To Do lists. I'm addicted. I use Things 3 (I was using OmniFocus but it's too labour intensive - you end up having "update OmniFocus" on your To Do list, which seems self-defeating) and I use a physical bullet journal. Bullet journling is awesome but I'm not going to explain it because Google exists. Try it if you haven't already. Leuchtturm make a really great bullet journal that you can buy in Rymans and it has instructions in the back of it. Get that.
I also use a Kanban board on Trello for an overview of what I'm working on that doesn't change day to day. Again, Google "kanban method", I'm not going to do all the heavy lifting here... OK, fine, basically you have three columns; To Do, Doing and Done. And all you focus on are the "Doing" items and there should be a hard limit on those (I have 5). You can't add anything to the Doing column until you've moved something to Done. But still Google it because there's a little more to it than that. It's a Japanese system, which means it works.

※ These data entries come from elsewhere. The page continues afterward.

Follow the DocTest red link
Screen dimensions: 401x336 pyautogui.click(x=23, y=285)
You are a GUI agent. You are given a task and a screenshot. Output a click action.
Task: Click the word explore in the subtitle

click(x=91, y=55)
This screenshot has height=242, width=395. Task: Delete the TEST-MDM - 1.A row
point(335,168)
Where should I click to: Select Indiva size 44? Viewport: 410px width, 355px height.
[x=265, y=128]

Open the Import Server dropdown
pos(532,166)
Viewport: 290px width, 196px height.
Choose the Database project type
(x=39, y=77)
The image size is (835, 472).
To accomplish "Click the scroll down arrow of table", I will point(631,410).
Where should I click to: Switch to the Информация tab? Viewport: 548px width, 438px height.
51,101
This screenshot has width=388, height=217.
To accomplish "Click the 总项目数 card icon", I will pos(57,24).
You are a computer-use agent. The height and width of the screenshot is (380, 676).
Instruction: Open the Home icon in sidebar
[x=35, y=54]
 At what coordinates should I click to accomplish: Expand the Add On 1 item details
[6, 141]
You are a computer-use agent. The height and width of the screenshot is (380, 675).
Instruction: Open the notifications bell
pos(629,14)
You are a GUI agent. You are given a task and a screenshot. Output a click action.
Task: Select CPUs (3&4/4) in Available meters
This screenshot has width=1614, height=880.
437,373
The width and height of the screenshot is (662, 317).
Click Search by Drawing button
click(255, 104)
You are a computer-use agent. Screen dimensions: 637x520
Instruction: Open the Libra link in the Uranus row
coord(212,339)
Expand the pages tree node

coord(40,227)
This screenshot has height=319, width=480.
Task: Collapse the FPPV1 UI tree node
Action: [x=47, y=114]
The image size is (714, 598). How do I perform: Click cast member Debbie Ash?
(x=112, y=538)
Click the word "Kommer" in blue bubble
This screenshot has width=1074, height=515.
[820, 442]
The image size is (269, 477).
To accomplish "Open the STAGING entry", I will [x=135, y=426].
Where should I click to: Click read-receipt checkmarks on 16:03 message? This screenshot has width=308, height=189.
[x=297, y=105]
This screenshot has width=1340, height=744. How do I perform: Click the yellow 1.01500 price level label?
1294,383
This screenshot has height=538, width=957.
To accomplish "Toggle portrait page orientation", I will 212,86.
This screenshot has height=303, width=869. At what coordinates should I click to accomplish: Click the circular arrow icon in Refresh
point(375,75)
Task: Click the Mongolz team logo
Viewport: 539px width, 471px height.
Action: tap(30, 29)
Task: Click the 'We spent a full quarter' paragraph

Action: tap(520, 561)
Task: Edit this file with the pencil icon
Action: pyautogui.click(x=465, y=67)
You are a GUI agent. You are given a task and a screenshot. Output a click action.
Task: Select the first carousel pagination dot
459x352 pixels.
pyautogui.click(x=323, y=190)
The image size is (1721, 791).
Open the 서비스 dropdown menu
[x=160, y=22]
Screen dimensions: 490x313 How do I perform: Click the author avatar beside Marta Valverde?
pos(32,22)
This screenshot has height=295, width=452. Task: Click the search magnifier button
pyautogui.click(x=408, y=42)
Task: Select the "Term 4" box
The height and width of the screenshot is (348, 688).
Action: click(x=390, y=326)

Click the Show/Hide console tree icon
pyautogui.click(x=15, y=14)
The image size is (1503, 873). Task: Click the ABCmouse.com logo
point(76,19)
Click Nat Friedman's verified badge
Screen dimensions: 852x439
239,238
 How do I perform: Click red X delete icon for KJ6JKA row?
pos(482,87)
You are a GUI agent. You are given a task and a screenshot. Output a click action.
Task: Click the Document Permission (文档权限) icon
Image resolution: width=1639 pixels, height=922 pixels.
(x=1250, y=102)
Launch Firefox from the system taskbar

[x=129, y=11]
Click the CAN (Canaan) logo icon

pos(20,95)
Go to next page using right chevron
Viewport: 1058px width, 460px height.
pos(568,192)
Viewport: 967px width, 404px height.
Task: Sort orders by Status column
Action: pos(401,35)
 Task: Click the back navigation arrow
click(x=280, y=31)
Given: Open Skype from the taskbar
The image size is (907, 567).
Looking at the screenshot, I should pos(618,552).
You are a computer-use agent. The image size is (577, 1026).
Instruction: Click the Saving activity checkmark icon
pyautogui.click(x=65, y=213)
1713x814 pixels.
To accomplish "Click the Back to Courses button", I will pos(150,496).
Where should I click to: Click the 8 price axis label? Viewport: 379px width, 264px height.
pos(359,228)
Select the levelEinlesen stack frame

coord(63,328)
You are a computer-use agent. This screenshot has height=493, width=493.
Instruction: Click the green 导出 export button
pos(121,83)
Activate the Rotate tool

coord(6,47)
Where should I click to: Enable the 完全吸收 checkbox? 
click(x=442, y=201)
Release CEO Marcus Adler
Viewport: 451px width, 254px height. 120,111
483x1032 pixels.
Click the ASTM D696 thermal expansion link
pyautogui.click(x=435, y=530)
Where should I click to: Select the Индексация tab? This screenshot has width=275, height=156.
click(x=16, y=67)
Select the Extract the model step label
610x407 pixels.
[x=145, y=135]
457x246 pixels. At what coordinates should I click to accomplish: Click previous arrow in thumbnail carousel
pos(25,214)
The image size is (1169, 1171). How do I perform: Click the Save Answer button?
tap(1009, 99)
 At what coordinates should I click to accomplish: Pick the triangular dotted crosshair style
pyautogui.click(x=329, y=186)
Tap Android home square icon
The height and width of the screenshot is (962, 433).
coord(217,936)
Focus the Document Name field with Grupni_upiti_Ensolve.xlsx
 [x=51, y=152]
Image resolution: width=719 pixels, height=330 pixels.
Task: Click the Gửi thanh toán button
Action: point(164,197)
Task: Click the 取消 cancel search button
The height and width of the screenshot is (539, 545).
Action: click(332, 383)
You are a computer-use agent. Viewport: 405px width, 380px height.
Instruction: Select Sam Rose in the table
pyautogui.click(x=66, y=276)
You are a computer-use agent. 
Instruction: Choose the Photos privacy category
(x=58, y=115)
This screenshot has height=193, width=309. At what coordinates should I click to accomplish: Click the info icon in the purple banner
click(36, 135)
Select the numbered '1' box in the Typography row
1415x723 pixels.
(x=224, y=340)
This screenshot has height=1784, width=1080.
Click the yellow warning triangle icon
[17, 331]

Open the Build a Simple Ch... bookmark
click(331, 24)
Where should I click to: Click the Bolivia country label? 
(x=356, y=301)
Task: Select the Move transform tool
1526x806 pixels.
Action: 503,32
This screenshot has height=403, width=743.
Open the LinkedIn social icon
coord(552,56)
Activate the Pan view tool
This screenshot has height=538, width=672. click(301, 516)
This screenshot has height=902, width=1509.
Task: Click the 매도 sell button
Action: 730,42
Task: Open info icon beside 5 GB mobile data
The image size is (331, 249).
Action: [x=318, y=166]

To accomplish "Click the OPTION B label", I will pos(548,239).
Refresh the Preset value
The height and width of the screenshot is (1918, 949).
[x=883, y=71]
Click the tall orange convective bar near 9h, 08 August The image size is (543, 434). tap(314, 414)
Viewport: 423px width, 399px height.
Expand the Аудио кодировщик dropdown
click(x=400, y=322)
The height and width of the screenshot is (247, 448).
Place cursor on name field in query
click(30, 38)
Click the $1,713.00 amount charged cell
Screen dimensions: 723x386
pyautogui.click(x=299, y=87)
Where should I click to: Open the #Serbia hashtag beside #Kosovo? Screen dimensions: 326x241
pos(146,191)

What Kanban has shown me though, and it's also been mentioned in a couple of productivity articles I've read, is that you don't want more than five things on your To Do list. I mean, outside of "buy milk" or whatever. Five things that you can actually get done. Do them, tick them off, move on. More than five and you just have tasks hanging over into the following day because you had to make some calls or you got a flat tire or whatever, and that's demoralising. Five things max.

Pomodoros. That's the 25 minute work windows that I talked about on an INFODUMP newsletter a few weeks ago. Again, Google is your friend. A lot of people got in touch to say they'd tried it out and it's a life saver. I use them all day, with the exception of those first two hours in the morning that don't seem to require them. I use an app called Focus which is great for timing Pomodoros and then nagging you to take a five minute break. TAKE THE BREAK. I know you're in the middle of stuff and you don't want to but TAKE THE BREAK or you bust the system; trust me on this.

So now I need a fifth thing to deliver on the promise of the title... What is it? Oh... ANALOGUE DAY!

Analogue Day. This is a new thing we're doing at home and I want to take credit for inventing it but I probably didn't. Or maybe I did! Quote me in your correspondence and we'll make it The Simpson Method. Anyway, it's exactly what it sounds like; turn off the computer and the iPad and put the phone in another room as far as that is possible. One day a week where you write longhand, read actual physical books and magazines, talk to people and all that touchy feely stuff. When you make things up for a living, you are constantly drawing on a well of ideas and inspiration and that well is finite. You need to refill it regularly. And you don't do that online. Or if you do, you can do it the other six days of the week. Analogue Day is about changing pace and changing input, grabbing a book off the shelf rather than scrolling Facebook, listening to stuff, watching stuff (I don't ban myself from movies and TV on analogue day, but there's no dicking around online whilst half-watching something). One day a week and it REALLY pays dividends creatively. Personally, I have a bunch of magazine subscriptions that build into a pile on the table throughout the week so I take this day to go through them. Then I might scan the bookshelves for something I'd forgotten I had and start reading it. It's all about new things and unexpected creative prompts and I've found it to be enormously helpful and also, which seems to be anathema to the productivity nerds, fun.

And that's it, I've done it. I've written a "Five things..." article. But now I should post and shut up because it's meant to be Analogue Day today. Nobody's perfect.